Die Königsstädte, insbesonders Fes
Nirgends kann man besser das orientalische Lebensgefühl und somit auch den Duft von Safran, Zimt und Kümmel inhalieren als in den vier geheimnisvollen Königsstädten Rabat, Meknes, Marrakech und Fes. Letztere kann aufgrund ihrer Größe und ihrer Originalität als die Stadt der Städte bezeichnet werden und hat sich als Weltkulturerbe einen mehrtägigen Aufenthalt verdient. Die Medina (Altstadt) mit ihren streng nach Handwerkszweigen unterteilten Souks (Märkte) ist von so atemberaubender Unberührtheit und Zeitlosigkeit, daß man meint, um Jahrhunderte zurückversetzt worden zu sein. Hier lohnt besonders eine nähere Erkundung des Gerberviertels. Fes ist im Gegensatz zu anderen Königsstädten – vor allem Marrakech – kein Ort des Massen- und Phototourismus. Fes will entdeckt werden. Hinter kleinen, niedrigen, schmucklosen Türen und Mauern öffnen sich palastartige Räume, die ungläubiges Staunen und zugleich Bewunderung auslösen. Um diese Orte zu finden und auch um hartnäckige selbsternannte „guides“ auf Distanz zu halten, sollte man sich zumindest für einen halben Tag einen professionellen Führer nehmen (ca. € 14.-).

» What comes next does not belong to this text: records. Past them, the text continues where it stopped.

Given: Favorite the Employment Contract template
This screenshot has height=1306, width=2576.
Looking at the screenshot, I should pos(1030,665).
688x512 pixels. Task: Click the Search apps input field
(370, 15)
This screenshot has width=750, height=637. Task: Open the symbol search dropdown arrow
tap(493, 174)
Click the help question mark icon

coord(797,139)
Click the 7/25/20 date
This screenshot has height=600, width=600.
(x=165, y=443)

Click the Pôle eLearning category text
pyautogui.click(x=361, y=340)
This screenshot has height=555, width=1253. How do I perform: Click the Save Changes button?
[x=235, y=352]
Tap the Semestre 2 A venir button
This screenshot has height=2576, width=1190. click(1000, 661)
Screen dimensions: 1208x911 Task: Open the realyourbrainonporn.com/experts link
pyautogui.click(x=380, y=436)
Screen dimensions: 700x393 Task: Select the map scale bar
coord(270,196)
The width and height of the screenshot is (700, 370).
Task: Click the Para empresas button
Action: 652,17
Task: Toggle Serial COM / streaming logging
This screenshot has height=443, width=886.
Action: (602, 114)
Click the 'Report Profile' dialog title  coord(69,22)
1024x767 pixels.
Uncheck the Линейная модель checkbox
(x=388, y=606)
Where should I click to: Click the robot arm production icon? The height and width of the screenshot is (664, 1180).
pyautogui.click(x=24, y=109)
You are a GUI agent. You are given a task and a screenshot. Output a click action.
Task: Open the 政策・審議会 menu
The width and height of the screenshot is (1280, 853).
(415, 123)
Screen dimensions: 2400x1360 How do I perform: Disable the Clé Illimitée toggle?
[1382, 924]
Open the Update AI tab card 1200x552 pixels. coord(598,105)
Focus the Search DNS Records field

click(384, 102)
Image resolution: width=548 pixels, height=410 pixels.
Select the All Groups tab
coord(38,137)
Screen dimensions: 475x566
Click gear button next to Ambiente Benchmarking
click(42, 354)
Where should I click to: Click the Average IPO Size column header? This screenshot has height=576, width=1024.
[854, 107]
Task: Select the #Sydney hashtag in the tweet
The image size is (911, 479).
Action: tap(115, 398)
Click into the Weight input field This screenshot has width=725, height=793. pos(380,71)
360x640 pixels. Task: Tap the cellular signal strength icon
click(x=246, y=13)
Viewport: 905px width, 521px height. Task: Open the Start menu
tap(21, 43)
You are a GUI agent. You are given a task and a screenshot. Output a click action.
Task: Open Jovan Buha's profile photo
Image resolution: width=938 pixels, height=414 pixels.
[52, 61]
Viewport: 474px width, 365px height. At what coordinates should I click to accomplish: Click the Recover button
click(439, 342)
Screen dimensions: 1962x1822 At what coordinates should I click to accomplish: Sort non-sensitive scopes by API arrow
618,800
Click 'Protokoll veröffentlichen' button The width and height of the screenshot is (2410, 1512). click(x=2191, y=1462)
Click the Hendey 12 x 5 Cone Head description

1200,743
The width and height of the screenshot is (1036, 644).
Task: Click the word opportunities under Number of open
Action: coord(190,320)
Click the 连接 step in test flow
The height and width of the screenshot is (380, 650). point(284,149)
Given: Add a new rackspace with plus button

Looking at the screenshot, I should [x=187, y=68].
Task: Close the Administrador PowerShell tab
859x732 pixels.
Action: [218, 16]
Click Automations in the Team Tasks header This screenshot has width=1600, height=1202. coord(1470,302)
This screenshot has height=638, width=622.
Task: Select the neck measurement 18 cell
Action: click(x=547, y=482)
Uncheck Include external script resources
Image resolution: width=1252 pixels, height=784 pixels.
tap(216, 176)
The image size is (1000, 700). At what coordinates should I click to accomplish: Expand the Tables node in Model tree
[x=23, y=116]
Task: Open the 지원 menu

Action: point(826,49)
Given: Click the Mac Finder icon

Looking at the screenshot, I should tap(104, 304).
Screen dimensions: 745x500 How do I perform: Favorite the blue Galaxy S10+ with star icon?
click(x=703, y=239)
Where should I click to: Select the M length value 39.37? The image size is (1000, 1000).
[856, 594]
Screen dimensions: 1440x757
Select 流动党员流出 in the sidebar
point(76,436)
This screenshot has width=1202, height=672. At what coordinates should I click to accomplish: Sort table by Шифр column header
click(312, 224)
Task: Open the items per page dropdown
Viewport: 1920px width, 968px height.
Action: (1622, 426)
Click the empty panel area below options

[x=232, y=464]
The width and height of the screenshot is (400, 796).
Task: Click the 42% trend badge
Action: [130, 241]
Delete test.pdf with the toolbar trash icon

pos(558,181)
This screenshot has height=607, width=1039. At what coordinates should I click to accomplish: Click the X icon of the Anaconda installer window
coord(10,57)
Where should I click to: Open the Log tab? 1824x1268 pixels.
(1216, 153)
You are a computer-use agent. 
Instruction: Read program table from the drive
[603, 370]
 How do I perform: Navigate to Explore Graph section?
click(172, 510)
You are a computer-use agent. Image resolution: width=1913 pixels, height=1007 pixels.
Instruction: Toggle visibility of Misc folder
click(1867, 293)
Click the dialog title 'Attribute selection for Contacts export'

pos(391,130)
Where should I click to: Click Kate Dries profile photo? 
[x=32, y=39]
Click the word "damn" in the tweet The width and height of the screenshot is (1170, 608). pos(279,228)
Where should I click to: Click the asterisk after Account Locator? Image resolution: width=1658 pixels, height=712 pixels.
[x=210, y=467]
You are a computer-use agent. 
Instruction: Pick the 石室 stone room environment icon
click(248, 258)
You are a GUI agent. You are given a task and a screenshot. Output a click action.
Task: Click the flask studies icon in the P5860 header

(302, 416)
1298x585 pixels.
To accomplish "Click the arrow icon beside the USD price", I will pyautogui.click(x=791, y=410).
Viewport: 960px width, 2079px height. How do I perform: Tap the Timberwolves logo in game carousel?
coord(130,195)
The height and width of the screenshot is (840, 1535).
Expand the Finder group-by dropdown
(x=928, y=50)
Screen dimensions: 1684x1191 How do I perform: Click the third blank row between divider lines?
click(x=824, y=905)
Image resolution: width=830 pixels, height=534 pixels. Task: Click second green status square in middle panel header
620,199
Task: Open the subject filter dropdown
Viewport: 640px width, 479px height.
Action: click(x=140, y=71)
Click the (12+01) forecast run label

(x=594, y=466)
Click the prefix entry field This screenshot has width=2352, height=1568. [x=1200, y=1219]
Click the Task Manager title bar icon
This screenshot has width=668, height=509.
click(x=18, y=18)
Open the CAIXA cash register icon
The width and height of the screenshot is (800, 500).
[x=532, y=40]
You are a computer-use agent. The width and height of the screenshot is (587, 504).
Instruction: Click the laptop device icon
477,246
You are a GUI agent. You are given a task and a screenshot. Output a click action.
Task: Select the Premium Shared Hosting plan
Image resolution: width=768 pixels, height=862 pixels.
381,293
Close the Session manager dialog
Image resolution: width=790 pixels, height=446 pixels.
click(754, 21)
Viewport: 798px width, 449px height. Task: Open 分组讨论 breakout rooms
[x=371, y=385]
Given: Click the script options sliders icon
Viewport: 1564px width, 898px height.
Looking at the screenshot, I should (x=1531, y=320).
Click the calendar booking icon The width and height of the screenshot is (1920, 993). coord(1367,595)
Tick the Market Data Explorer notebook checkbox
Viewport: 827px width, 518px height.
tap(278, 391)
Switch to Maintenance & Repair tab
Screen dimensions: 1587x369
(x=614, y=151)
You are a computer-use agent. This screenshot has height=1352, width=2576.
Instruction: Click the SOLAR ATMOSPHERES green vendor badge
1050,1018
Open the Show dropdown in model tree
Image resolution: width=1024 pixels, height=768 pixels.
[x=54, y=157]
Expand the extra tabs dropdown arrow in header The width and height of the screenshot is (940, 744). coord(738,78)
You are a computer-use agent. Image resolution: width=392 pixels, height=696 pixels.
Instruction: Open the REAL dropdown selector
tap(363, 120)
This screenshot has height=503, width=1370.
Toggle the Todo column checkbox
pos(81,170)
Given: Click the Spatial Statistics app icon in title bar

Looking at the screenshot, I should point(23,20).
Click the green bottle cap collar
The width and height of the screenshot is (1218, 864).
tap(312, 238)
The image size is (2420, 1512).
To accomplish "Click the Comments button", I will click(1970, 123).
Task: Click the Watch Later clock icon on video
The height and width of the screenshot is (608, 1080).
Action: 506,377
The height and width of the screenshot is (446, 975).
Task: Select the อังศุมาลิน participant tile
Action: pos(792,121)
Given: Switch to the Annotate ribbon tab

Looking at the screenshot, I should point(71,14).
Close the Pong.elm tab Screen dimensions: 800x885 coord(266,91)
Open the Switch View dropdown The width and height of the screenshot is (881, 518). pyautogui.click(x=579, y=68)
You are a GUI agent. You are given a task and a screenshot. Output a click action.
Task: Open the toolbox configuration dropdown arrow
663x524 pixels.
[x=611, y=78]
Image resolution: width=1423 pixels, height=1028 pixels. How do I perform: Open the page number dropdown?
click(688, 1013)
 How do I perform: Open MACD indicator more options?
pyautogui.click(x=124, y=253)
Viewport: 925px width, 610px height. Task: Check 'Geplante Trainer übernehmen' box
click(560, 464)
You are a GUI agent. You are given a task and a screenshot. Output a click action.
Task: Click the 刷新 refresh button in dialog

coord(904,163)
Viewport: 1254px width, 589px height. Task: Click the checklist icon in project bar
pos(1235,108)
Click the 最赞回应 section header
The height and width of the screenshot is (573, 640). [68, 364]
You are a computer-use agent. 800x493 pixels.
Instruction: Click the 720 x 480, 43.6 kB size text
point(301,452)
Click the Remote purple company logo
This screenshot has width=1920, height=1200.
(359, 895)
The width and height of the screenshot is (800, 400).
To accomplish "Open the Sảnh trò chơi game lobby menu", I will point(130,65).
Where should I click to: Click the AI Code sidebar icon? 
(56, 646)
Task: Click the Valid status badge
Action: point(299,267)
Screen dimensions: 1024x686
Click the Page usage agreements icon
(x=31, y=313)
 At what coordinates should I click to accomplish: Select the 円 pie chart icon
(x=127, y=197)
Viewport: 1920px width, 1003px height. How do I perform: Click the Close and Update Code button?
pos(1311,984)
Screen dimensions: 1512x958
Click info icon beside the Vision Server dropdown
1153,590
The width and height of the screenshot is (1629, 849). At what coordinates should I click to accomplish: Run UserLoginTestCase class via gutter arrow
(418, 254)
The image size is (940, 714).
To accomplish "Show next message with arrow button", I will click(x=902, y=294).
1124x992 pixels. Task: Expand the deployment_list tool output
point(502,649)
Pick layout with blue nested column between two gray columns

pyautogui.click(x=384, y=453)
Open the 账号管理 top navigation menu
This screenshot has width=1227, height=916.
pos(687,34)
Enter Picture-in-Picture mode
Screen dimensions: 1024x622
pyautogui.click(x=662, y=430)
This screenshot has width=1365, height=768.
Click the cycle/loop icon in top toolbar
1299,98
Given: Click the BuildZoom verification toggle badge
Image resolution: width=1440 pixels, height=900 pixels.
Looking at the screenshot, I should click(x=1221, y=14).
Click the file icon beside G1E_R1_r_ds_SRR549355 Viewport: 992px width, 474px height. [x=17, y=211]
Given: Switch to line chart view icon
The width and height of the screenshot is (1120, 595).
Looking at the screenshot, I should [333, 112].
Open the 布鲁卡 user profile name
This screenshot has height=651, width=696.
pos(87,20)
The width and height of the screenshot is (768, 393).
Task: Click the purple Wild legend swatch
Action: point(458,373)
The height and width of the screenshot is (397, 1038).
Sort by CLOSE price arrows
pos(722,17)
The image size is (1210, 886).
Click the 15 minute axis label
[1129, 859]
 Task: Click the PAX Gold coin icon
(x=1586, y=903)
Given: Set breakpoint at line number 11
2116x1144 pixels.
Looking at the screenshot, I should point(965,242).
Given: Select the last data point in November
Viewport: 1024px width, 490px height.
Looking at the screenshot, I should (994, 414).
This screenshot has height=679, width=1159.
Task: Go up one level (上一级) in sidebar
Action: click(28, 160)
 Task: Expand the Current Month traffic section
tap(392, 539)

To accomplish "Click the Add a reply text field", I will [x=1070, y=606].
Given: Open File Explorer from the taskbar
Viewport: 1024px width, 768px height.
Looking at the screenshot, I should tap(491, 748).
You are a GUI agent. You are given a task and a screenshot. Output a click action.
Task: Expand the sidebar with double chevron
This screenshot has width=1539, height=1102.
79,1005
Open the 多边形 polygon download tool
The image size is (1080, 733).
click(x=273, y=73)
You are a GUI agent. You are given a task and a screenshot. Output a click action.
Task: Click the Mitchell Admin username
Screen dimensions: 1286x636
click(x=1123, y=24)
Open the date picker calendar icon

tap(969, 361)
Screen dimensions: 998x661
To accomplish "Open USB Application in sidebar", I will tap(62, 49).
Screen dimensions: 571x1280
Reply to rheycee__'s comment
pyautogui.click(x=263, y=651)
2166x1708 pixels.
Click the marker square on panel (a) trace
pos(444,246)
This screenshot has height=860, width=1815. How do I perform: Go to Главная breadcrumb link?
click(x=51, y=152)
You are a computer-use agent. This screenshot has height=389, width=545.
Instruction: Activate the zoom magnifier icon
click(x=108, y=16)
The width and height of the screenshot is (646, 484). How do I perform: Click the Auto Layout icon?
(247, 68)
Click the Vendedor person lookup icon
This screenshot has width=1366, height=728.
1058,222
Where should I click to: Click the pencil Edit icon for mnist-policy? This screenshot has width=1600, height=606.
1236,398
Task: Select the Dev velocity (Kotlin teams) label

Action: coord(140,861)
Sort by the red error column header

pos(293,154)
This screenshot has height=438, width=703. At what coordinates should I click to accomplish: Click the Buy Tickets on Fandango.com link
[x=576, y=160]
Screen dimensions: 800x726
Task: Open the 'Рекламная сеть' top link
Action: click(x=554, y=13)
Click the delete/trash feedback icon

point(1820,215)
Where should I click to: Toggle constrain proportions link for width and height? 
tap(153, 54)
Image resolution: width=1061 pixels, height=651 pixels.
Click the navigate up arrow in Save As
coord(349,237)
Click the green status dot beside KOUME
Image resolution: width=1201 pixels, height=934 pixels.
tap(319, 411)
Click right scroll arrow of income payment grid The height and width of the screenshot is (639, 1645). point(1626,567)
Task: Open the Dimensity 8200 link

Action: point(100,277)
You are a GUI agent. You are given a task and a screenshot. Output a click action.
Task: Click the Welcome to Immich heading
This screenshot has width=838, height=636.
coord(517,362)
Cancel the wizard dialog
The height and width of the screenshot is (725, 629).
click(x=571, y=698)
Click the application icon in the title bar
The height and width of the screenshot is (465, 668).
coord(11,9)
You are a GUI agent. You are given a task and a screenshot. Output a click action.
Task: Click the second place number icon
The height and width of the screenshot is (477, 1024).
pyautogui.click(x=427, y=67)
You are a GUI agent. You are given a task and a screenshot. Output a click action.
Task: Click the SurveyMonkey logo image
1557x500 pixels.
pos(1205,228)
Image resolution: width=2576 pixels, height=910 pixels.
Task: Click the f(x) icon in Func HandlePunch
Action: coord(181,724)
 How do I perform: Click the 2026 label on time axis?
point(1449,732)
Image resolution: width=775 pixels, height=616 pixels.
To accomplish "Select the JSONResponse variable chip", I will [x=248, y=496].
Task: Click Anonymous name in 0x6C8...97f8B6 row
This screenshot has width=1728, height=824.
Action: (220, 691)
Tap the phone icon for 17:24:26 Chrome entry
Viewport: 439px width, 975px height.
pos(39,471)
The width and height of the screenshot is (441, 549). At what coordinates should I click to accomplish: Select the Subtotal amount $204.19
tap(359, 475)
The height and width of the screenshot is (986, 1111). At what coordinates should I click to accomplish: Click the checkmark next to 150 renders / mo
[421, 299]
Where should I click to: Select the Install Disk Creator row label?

Tanger, Casablanca und Essaouira
Wer glaubt, abseits der Königsstädte weniger interessante Metropolen und Ortschaften anzutreffen, irrt. So lockt Tanger als ehemalige internationale Stadt und Hauptanknüpfungspunkt zu Europa mit einem einzigartigen Mix aus Romantik, Sinnlichkeit und Exotik. Mehr noch als in allen anderen Städten Marokkos gilt hier: die Wurzeln sind tief im afrikanischen Boden verzweigt, aber die Äste reichen weit nach Europa. Die Nähe zu Spanien zeigt sich auch darin, dass in Tanger die spanische der sonst üblichen französischen Sprache als zweite Amtssprache vorgezogen wird. Casablanca, als größtes Handels-, Finanz- und Industriezentrum, fasziniert vor allem durch das Spannungsverhältnis zwischen Tradition und Moderne. Und es kann mit einer in Marokko und in weiten Teilen der restlichen islamischen Welt unvergleichlichen Sehenswürdigkeit aufwarten: die Moschee Hassan II. Sie ist mit ihren 200m Höhe das höchste sakrale Bauwerk der Welt, nur die Moschee in Mekka ist in ihren Ausmaßen noch größer. 25.000 Gläubige finden allein in ihrer Gebetshalle Platz, weitere 80.000 draußen auf der Esplanade. Sie ist die einzige Moschee in Marokko, die auch von Nichtmuslimen besucht werden darf. Ein Muss für jeden Individualreisenden ist die am Antlantik gelegene ehemalige Piratenbastion Essaouira. Ihre weißgetünchten Häuser, umgeben von einer mächtigen Festungsmauer, erheben sich majestätisch auf einer Halbinsel, die früher den Namen Mogador trug. In den 70-Jahren noch ein Hippie-Wallfahrtsort und Mekka für Musiker, später aufgrund idealer Bedingungen beliebte Anlaufstelle vieler Surfer entwickelte sich dieses pittoreske Städtchen am Meer zu einem Ort der Künstler. Unzählige Galerien, Ateliers und Kunsthandlungen prägen das Altstadtleben. Ein Schauspiel der besonderen Art kann man täglich am Hafen erleben, wenn die Sardinenfischerboote, eskortiert von einem Schwarm Seemöwen anlegen und unter den Händlern sogleich hektische Betriebsamkeit um den besten Fischfang losbricht. Dies als krasser Gegensatz zu einer Stadt, die von einer Aura der Langsamkeit und Beschaulichkeit umgeben wird und der man sich bereits nach wenigen Stunden der Ankunft verbunden fühlt.

Hammam
Ein authentisches und unverfälschtes Kulturerlebnis stellt der Besuch eines für Frauen und Männer streng getrennten lokalen Hammam (Dampfbad) dar (ca. € 2.-), welcher unbedingt mit einer Massage (ca. € 4.-) kombiniert werden sollte. Ratsam dabei: ein eigenes Handtuch und eine zweite Garnitur Unterwäsche bzw. Badewäsche.

 

 

 

Stand: Frühjahr 2004. Geringfügig geändert am 26. März 2012.

Veröffentlicht: Marokko, Land der Kontraste. Orientalische Exotic pur. In: Gsund. Menschen helfen Menschen. Nr. 41 März 2004. Seite 42 - 43.